======== Data rows ========

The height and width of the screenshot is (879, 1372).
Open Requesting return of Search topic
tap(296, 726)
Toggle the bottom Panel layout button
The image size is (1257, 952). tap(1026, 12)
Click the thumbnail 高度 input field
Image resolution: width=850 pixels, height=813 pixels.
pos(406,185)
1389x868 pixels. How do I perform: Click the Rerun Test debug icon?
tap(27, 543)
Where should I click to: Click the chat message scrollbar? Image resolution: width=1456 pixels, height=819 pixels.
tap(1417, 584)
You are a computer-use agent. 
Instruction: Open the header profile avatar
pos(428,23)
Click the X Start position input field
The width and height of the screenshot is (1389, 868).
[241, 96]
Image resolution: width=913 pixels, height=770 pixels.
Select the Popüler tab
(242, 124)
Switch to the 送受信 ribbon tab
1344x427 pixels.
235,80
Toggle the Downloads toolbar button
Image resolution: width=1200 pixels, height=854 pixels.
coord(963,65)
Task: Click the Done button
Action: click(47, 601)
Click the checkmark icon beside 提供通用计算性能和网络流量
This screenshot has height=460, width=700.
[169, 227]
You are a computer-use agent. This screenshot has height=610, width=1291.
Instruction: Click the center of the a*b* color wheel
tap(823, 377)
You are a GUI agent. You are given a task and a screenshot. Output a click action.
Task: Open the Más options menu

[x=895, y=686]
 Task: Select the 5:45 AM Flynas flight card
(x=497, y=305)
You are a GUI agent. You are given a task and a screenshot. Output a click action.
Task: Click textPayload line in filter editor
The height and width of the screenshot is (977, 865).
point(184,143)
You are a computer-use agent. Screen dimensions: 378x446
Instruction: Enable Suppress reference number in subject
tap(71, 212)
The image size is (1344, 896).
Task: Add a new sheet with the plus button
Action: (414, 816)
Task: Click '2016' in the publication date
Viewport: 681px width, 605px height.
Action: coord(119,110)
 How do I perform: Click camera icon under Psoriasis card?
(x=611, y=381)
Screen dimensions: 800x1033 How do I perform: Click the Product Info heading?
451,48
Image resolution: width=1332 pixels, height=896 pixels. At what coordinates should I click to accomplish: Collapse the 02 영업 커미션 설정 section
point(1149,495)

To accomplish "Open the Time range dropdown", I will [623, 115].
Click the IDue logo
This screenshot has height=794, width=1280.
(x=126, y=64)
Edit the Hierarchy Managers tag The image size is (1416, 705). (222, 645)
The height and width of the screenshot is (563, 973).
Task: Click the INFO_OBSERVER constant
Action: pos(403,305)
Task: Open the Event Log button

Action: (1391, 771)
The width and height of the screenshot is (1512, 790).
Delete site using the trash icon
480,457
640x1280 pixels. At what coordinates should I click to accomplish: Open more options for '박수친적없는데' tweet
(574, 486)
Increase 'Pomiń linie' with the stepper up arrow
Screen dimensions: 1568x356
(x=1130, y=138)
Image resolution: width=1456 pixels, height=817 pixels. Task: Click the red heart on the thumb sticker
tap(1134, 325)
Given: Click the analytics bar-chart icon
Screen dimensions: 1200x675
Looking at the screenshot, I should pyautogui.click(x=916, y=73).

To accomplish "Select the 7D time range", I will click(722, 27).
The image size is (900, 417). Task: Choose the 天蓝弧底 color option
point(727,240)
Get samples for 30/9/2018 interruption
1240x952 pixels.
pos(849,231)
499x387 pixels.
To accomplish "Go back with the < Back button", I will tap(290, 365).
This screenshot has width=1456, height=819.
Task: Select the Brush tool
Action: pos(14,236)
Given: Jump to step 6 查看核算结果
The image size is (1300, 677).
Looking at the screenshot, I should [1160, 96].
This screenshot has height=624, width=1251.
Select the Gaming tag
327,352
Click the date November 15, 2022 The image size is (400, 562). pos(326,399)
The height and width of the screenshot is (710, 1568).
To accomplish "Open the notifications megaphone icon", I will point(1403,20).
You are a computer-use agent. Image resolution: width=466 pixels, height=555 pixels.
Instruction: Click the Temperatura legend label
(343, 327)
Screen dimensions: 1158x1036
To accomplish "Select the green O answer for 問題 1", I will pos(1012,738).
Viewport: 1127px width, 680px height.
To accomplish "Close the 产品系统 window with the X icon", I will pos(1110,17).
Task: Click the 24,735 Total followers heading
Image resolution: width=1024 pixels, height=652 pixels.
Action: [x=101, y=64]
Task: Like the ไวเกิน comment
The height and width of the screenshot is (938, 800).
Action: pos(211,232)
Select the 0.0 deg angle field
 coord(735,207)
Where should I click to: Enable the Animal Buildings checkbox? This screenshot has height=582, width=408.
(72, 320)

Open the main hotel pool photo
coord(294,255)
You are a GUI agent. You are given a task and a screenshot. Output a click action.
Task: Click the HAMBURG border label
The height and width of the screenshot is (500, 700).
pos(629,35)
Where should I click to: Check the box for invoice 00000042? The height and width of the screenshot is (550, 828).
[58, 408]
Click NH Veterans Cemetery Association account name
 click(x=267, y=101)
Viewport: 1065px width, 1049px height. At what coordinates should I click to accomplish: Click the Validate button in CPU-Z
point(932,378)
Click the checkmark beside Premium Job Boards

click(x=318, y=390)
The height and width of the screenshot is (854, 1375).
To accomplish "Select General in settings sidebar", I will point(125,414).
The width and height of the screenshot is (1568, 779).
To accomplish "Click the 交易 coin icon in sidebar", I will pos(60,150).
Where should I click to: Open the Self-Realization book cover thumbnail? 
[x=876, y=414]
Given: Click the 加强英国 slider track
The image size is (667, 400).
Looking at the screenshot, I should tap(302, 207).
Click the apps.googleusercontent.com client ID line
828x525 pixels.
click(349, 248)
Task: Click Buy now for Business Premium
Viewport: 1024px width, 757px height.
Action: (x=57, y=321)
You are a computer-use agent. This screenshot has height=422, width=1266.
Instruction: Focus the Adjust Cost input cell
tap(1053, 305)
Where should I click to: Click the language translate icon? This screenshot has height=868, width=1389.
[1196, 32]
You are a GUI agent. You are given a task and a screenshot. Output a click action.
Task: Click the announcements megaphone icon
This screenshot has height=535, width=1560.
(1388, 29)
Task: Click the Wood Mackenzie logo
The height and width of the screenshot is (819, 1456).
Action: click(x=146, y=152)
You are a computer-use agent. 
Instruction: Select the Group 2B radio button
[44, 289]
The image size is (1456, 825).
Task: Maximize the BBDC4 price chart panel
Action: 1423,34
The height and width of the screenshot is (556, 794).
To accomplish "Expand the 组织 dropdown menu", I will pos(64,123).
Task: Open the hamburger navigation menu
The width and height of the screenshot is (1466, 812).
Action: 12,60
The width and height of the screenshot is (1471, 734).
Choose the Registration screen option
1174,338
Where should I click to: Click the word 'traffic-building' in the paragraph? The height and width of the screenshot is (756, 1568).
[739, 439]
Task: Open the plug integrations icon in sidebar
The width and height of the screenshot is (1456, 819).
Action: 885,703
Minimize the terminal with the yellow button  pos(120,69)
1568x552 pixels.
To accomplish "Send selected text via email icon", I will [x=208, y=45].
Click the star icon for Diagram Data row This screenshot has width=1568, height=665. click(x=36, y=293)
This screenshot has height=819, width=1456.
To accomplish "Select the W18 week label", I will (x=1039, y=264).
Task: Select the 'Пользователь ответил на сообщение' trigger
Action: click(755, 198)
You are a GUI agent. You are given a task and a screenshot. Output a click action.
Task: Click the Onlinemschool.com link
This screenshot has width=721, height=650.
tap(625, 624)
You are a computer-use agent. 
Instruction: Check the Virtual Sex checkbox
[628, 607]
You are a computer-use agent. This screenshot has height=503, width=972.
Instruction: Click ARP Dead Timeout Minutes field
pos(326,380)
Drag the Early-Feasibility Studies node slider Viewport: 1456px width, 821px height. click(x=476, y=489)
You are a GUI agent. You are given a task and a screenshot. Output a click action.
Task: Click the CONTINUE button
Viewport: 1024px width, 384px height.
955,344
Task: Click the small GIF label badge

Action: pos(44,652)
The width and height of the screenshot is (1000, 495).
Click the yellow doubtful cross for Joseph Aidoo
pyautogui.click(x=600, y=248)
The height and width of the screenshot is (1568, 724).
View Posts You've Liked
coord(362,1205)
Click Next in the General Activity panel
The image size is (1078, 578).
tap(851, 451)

========

Render the lines of the listing above, from its first line through the line containing "pos(406,185)", as a JSON list of strings with one string per line and blank lines left out.

## Result of the task:
[
  "The height and width of the screenshot is (879, 1372).",
  "Open Requesting return of Search topic",
  "tap(296, 726)",
  "Toggle the bottom Panel layout button",
  "The image size is (1257, 952). tap(1026, 12)",
  "Click the thumbnail 高度 input field",
  "Image resolution: width=850 pixels, height=813 pixels.",
  "pos(406,185)"
]